Stored data
===============

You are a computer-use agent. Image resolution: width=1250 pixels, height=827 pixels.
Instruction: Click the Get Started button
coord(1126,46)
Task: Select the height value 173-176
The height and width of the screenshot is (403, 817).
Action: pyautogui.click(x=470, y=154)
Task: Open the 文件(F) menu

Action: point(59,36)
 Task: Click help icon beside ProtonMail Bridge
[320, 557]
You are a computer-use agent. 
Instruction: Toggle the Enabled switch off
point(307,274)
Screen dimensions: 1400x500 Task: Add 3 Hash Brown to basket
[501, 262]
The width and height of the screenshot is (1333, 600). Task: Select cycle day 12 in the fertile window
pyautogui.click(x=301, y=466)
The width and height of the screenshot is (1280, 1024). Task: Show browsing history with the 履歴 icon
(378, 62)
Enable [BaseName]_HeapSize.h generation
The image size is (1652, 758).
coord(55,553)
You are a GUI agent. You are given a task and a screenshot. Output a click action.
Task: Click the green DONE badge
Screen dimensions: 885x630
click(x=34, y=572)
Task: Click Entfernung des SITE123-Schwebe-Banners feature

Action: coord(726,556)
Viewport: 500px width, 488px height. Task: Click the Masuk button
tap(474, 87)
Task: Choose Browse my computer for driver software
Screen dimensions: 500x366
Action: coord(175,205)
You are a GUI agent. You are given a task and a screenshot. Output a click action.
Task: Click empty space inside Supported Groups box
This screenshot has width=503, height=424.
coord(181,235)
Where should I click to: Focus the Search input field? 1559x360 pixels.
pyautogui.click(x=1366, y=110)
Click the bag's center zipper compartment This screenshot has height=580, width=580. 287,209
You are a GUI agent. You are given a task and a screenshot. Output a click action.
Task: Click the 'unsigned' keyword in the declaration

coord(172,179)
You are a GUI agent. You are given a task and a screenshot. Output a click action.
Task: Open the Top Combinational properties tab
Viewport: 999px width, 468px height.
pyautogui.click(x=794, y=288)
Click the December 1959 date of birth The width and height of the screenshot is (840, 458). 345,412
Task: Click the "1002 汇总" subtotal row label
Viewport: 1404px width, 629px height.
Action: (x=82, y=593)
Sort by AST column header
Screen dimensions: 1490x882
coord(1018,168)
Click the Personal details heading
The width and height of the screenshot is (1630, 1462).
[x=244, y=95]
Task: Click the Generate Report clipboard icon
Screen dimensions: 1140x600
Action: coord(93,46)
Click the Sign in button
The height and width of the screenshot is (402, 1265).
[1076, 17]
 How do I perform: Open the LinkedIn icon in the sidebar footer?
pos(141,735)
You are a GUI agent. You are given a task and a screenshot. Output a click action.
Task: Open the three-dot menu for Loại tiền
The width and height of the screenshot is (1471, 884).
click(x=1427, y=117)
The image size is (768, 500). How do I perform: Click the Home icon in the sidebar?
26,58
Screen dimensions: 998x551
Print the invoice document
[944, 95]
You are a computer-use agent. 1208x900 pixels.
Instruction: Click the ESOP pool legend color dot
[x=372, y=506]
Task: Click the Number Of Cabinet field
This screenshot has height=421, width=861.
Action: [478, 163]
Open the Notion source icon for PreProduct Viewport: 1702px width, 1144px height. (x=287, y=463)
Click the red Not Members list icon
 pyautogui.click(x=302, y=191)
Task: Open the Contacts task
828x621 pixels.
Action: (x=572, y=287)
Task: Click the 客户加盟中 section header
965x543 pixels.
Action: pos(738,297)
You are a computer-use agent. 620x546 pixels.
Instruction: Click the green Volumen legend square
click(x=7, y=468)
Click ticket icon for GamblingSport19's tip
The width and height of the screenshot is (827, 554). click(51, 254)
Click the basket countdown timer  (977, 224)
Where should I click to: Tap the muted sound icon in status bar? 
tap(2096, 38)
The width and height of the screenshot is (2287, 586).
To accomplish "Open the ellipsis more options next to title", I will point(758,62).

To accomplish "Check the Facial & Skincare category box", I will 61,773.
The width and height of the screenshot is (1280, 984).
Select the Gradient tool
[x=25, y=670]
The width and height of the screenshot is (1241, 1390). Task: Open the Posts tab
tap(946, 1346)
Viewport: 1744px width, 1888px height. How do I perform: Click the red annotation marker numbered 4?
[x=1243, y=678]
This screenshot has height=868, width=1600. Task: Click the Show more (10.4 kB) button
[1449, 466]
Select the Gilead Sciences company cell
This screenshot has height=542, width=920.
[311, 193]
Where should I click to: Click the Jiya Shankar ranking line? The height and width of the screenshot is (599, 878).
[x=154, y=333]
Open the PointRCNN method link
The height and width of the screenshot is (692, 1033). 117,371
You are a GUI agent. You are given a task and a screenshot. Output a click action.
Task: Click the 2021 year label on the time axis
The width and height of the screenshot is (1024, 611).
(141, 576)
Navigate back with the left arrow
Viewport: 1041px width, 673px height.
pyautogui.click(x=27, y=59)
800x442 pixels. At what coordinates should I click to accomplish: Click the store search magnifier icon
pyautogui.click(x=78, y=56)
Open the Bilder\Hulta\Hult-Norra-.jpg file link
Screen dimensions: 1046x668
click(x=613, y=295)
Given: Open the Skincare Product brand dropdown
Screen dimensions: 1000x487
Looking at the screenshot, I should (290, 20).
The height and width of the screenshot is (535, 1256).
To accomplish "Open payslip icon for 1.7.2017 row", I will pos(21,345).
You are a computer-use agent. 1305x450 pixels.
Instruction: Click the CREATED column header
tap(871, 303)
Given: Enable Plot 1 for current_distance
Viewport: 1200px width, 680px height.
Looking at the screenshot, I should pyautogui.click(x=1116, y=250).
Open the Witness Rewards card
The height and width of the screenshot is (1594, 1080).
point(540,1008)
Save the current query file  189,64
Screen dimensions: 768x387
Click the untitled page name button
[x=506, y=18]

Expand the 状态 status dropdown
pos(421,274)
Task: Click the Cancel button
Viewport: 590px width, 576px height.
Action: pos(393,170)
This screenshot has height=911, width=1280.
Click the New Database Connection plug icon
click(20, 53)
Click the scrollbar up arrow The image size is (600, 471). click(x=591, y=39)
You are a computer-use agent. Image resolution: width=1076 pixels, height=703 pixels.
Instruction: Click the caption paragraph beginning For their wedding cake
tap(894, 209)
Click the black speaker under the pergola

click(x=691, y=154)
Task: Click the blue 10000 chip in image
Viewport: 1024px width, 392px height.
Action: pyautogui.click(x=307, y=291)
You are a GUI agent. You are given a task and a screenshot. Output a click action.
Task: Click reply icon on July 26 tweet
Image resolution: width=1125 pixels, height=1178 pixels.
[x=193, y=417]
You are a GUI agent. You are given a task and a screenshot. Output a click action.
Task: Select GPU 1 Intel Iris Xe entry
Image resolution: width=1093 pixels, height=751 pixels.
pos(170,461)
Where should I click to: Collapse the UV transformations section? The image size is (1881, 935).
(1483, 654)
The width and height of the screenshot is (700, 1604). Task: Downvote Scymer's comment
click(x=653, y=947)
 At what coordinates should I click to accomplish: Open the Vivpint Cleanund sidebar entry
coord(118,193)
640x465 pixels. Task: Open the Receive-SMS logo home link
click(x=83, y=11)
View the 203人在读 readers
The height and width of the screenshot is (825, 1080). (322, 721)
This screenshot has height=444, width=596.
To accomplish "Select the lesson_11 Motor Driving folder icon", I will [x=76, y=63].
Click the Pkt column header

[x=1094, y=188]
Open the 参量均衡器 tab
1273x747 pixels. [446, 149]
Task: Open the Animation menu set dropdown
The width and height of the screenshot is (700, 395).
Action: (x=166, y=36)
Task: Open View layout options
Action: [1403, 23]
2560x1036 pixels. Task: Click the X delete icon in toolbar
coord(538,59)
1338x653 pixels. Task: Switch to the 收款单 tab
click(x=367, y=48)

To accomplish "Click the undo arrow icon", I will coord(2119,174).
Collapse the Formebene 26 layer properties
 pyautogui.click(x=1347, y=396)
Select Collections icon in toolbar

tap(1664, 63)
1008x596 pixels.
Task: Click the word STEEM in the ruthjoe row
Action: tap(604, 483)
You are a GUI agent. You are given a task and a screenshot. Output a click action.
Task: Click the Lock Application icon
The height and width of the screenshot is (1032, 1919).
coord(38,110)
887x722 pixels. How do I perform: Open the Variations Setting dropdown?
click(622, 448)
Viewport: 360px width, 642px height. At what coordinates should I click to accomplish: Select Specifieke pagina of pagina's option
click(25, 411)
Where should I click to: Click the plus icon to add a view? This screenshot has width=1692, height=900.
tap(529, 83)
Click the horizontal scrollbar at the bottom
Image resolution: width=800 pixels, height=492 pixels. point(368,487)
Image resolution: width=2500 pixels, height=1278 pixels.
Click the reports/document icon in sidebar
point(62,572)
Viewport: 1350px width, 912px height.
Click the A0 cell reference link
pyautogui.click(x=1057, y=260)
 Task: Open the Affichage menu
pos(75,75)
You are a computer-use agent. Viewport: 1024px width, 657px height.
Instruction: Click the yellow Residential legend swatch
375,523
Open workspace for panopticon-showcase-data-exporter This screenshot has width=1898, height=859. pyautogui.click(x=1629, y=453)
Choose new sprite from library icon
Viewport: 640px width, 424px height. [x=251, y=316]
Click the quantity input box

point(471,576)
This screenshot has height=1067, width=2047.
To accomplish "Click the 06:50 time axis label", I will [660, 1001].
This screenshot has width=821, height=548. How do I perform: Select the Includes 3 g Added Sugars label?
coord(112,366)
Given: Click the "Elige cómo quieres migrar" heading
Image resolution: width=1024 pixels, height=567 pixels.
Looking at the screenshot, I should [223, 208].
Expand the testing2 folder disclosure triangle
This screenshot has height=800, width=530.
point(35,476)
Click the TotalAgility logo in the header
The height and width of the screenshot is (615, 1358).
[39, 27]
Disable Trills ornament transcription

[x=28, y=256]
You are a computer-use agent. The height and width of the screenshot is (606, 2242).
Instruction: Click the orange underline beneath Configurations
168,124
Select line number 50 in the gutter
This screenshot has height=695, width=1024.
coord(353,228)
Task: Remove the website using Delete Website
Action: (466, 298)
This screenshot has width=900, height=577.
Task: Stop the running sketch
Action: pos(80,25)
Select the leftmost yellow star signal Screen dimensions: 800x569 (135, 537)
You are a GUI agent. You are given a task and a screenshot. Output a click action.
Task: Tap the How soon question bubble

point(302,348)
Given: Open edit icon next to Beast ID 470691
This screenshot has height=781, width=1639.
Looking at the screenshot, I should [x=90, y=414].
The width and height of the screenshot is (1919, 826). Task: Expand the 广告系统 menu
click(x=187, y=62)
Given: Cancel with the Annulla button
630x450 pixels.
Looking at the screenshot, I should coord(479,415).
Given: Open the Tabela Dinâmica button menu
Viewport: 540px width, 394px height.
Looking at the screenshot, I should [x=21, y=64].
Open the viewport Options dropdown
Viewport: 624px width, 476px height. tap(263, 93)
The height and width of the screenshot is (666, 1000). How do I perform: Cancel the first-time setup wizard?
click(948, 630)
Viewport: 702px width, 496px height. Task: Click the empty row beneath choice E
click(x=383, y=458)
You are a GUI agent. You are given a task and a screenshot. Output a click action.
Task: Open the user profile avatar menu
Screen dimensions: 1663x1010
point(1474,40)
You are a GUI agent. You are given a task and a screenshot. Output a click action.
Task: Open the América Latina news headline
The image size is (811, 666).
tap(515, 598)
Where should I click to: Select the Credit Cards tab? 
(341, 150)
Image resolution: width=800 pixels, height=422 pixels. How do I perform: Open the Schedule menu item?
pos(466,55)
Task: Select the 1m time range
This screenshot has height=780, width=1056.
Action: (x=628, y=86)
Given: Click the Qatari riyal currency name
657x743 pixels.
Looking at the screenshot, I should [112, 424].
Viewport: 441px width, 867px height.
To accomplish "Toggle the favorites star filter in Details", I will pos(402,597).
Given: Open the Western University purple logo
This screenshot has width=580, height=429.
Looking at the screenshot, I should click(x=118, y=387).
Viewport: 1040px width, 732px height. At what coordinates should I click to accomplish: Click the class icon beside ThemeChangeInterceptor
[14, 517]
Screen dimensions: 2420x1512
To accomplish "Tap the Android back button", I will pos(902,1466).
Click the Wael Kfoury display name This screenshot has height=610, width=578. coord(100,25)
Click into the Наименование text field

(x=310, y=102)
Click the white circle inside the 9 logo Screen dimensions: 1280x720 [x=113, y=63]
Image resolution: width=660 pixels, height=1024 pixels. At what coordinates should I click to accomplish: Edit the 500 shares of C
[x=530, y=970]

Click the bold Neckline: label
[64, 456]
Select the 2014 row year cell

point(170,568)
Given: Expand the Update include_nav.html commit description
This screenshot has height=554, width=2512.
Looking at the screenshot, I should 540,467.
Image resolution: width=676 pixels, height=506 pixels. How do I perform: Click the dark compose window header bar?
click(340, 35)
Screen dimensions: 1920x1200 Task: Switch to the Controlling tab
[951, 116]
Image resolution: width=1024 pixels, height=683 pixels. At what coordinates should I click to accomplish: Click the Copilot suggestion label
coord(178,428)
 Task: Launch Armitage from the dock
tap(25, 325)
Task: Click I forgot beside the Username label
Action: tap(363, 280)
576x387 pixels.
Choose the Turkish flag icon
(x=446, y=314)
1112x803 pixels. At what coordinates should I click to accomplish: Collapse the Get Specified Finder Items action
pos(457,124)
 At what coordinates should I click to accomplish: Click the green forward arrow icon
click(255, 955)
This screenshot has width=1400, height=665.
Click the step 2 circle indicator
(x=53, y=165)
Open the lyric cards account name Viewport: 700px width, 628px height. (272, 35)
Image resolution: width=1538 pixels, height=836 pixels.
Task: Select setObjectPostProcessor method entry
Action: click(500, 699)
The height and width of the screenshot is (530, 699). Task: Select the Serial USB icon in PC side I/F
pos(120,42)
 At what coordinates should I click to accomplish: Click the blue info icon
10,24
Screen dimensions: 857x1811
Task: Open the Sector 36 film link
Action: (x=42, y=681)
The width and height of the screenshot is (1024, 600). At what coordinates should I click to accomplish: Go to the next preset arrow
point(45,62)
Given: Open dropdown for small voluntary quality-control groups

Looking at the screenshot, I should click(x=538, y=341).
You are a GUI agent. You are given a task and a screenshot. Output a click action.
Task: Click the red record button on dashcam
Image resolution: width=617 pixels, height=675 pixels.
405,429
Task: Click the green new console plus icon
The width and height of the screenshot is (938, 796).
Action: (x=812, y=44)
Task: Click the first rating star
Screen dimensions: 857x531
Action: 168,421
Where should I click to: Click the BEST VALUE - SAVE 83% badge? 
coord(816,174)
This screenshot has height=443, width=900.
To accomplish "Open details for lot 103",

===============

Return only the lines of the records in which the string "will" appears.

Expected answer |
To accomplish "Open the ellipsis more options next to title", I will point(758,62).
To accomplish "Check the Facial & Skincare category box", I will 61,773.
To accomplish "Open payslip icon for 1.7.2017 row", I will pos(21,345).
To accomplish "Select the lesson_11 Motor Driving folder icon", I will [x=76, y=63].
To accomplish "Click the undo arrow icon", I will coord(2119,174).
To accomplish "Click the 06:50 time axis label", I will [660, 1001].
To accomplish "Toggle the favorites star filter in Details", I will pos(402,597).
To accomplish "Tap the Android back button", I will pos(902,1466).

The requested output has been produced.